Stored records
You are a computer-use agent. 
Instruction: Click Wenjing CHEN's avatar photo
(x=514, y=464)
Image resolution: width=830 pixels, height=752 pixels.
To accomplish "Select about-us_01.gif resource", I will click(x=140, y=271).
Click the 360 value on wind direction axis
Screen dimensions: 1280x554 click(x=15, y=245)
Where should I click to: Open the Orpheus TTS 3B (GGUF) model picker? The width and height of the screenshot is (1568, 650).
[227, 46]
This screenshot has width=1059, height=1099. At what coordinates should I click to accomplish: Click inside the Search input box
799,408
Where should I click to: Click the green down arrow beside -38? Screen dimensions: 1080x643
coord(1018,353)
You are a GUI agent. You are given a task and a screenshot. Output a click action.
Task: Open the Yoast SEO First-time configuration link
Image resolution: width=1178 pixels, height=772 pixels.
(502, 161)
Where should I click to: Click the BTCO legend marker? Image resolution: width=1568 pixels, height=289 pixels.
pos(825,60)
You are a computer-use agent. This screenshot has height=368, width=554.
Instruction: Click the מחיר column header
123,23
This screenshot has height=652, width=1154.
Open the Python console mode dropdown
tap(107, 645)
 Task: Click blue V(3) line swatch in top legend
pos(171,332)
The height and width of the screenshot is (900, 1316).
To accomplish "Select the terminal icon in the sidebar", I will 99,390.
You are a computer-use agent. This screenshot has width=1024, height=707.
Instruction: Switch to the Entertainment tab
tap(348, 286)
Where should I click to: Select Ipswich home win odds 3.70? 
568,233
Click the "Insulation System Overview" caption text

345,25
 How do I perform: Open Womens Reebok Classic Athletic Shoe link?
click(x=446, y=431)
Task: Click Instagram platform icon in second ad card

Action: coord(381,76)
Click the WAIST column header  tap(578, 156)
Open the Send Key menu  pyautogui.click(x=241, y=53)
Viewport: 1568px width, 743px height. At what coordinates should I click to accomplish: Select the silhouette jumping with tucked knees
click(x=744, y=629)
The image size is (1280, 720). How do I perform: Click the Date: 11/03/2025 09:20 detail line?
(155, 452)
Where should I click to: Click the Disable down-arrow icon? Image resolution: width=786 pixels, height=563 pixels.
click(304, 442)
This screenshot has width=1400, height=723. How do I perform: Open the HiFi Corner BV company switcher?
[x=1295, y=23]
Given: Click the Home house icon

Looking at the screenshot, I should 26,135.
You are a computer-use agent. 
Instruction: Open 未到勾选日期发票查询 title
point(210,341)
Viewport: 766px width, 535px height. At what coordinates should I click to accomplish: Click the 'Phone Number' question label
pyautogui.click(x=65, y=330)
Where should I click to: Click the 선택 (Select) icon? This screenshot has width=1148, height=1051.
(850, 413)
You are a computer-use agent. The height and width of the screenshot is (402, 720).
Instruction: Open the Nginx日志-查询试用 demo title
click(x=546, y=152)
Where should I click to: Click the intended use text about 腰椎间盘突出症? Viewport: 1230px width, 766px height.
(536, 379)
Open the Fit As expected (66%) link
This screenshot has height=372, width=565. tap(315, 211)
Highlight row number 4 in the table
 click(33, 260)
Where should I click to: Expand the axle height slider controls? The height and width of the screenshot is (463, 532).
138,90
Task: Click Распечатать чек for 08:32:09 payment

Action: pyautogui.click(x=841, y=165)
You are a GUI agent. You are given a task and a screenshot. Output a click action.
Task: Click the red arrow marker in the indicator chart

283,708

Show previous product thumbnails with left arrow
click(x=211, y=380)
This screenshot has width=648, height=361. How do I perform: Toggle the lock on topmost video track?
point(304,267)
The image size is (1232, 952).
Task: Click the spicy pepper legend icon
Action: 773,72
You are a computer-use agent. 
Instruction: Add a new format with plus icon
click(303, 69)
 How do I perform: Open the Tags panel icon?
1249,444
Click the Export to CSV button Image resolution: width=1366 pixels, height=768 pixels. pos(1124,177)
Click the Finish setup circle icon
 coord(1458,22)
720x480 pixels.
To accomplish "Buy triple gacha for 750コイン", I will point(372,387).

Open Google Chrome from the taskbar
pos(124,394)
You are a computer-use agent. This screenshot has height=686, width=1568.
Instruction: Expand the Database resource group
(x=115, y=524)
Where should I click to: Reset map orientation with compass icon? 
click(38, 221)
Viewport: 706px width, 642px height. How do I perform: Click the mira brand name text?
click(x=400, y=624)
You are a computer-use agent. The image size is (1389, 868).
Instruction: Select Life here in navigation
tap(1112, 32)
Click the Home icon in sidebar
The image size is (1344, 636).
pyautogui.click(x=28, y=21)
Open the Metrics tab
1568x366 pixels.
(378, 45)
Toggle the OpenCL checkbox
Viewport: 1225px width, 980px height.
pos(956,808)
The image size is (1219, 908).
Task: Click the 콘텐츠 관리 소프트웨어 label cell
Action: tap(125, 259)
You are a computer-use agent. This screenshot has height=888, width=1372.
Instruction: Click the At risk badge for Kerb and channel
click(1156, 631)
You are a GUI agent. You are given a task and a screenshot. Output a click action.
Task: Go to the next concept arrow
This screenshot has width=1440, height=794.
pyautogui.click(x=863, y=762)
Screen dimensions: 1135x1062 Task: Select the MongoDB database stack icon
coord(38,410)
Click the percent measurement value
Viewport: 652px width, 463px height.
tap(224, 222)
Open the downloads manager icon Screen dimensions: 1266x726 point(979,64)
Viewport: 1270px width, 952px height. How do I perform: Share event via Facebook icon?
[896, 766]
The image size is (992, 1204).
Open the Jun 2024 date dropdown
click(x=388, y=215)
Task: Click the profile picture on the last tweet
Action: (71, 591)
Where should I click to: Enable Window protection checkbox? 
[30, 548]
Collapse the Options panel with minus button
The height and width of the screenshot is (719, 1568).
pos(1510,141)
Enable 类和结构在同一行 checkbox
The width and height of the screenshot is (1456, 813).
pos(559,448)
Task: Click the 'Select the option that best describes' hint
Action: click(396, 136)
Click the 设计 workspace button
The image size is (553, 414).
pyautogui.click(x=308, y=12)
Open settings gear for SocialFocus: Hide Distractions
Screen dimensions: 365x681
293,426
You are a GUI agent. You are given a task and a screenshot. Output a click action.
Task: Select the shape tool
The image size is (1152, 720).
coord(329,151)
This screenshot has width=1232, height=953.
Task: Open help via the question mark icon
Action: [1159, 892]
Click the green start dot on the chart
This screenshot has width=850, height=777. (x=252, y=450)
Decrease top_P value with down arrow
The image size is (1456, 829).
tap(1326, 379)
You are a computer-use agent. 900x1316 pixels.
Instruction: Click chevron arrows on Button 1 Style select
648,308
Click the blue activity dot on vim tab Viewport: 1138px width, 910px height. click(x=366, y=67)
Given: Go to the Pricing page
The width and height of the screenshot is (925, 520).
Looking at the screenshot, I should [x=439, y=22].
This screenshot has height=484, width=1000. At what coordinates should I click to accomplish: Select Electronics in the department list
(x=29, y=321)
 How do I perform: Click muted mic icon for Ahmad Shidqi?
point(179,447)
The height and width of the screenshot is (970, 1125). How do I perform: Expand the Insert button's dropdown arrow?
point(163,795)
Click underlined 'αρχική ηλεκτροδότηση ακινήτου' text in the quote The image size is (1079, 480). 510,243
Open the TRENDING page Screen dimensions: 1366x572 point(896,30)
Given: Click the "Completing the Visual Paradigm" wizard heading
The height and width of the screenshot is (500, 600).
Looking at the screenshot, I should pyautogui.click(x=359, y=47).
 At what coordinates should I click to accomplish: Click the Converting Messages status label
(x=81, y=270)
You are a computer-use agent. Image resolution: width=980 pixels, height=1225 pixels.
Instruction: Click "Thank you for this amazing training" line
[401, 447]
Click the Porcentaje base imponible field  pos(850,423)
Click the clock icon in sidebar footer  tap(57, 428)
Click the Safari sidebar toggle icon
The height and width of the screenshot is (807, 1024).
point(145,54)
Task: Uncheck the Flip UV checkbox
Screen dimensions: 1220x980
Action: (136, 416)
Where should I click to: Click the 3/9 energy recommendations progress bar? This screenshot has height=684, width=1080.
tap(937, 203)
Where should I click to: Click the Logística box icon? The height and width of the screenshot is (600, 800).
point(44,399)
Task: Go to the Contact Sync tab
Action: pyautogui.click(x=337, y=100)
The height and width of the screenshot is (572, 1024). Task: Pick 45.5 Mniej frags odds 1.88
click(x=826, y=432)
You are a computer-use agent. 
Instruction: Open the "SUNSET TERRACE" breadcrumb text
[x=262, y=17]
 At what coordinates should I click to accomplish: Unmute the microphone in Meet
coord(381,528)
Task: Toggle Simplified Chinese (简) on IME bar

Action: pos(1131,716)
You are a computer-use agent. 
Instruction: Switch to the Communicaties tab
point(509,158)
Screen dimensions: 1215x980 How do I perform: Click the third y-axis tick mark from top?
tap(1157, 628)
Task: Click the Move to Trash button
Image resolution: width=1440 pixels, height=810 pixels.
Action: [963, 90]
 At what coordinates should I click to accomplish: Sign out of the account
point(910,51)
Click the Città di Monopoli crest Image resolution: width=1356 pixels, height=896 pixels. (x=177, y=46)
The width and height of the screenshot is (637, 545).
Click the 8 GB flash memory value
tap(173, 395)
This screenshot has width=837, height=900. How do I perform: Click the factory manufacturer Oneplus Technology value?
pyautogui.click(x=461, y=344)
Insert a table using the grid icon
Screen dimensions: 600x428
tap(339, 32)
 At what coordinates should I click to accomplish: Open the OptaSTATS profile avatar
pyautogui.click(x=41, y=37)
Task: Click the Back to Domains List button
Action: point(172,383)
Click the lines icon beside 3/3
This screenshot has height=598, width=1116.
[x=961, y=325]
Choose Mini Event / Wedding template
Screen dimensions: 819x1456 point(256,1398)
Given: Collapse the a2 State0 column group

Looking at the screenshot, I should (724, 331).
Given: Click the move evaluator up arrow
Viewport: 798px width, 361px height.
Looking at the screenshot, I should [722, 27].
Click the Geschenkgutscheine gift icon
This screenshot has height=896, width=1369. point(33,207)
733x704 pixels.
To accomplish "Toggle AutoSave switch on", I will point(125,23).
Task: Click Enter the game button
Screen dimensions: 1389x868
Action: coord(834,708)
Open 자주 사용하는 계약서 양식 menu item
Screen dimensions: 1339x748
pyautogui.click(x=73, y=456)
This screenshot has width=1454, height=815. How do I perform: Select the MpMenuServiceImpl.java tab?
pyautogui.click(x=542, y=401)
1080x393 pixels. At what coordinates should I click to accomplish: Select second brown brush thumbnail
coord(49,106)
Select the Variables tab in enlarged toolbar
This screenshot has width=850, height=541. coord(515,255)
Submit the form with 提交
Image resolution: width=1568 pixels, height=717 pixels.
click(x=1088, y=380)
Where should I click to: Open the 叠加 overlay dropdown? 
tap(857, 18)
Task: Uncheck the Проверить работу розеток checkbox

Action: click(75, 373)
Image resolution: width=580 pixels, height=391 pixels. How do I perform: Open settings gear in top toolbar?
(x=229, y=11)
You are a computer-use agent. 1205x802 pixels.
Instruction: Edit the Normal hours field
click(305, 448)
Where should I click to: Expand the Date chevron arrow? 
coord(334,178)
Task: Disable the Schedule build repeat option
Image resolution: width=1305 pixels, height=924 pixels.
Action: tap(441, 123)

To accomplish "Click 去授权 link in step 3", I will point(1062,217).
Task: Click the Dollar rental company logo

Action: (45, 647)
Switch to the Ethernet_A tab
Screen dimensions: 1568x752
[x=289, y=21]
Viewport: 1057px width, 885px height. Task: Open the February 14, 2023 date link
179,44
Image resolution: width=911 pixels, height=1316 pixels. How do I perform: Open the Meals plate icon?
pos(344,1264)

- **REQUIRED ACTION**
Please count up the lines above that include the string "page" and respond with the total alone.

- **RESPONSE TO THE TASK**
2